Ventriculoatrial shunt. In this procedure the lower end of the shunt is passed via a neck vein to the right atrium. The catheter is so designed so that CSF can pass from the catheter tip but blood cannot flow back into the lumen. The turbulent blood flow in the atrium prevents thrombus formation around the catheter. This operation is not undertaken often in childhood as maintenance may involve the lengthening of the atrial catheter on several occasions.

A ventriculopleural shunt is considered second line. It is used if other shunt types are contraindicated.

Complications of ventricular shunts.

The operation is generally well tolerated with infrequent early difficulties.

Common complications include meningitis, ventriculitis, and shunt obstruction.
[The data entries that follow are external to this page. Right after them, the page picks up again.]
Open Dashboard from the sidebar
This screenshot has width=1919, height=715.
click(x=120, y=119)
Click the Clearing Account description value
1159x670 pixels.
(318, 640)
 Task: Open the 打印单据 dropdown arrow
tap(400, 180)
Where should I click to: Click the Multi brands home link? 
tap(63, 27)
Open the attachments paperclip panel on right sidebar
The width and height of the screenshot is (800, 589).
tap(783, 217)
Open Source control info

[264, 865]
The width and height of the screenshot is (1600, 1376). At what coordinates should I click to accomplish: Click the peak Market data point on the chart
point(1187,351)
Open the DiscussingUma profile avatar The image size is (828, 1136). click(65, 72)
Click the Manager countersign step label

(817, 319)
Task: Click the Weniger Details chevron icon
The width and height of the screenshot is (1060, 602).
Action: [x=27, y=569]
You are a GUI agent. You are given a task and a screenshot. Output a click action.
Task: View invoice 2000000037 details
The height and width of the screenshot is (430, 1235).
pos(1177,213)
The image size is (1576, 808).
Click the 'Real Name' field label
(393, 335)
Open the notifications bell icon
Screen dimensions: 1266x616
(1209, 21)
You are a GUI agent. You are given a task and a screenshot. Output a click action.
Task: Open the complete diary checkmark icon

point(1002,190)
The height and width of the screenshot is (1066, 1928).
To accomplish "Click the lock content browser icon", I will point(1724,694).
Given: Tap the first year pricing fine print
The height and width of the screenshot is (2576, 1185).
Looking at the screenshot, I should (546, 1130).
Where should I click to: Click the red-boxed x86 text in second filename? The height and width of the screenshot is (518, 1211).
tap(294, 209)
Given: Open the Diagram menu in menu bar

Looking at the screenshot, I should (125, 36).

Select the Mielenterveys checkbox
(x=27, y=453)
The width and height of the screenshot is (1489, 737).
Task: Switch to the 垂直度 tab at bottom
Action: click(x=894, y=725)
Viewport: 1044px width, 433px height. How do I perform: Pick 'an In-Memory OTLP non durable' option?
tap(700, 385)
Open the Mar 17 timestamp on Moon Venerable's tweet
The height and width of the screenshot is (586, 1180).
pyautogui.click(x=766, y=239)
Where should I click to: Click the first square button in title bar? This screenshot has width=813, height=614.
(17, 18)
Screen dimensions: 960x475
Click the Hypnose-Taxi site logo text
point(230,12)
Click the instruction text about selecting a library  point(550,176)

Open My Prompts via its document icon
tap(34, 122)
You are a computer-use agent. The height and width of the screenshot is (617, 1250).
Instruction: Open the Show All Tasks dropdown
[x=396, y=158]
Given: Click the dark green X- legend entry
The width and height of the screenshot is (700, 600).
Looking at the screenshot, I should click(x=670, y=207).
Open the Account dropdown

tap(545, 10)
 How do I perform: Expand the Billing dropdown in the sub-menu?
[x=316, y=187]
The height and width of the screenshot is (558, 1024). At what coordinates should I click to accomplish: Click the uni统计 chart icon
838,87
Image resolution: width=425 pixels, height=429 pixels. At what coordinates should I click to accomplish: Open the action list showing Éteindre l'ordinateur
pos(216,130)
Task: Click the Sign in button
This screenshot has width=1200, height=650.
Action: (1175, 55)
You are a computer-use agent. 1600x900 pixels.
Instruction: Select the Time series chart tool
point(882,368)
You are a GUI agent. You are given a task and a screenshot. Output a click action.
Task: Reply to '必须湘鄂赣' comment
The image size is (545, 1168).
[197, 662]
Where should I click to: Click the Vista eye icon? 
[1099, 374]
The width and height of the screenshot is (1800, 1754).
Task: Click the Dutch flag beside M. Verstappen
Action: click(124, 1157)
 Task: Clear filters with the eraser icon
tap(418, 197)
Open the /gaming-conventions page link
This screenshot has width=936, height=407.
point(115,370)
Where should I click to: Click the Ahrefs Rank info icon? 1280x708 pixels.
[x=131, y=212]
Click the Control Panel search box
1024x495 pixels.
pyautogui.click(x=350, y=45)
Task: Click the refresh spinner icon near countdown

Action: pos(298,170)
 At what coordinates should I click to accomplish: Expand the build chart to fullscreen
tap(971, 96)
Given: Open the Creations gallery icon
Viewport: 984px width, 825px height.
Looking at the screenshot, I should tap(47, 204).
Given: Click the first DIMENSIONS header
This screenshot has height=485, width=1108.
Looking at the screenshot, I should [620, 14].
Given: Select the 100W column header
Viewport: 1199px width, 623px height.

The most common presentation of a child with a blocked shunt is that of a vague illness. Irritability and vomiting are frequent and headache may be present. The symptoms are very similar to those of many childhood illnesses and difficulties are often experienced in trying to decide whether the symptoms are a consequence of shunt malfunction or an unrelated illness. Definite signs of raised intracranial pressure, if present, are of great assistance but are often not ascertained readily. Palpation of the shunt mechanism may also frequently be inconclusive.

The treatment of shunt obstruction is usually a simple procedure and involves the replacement of the defective component. However, a small number of patients suffer from repeated episodes of obstruction and management can be difficult and may involve many variations of shunt equipment and surgical technique.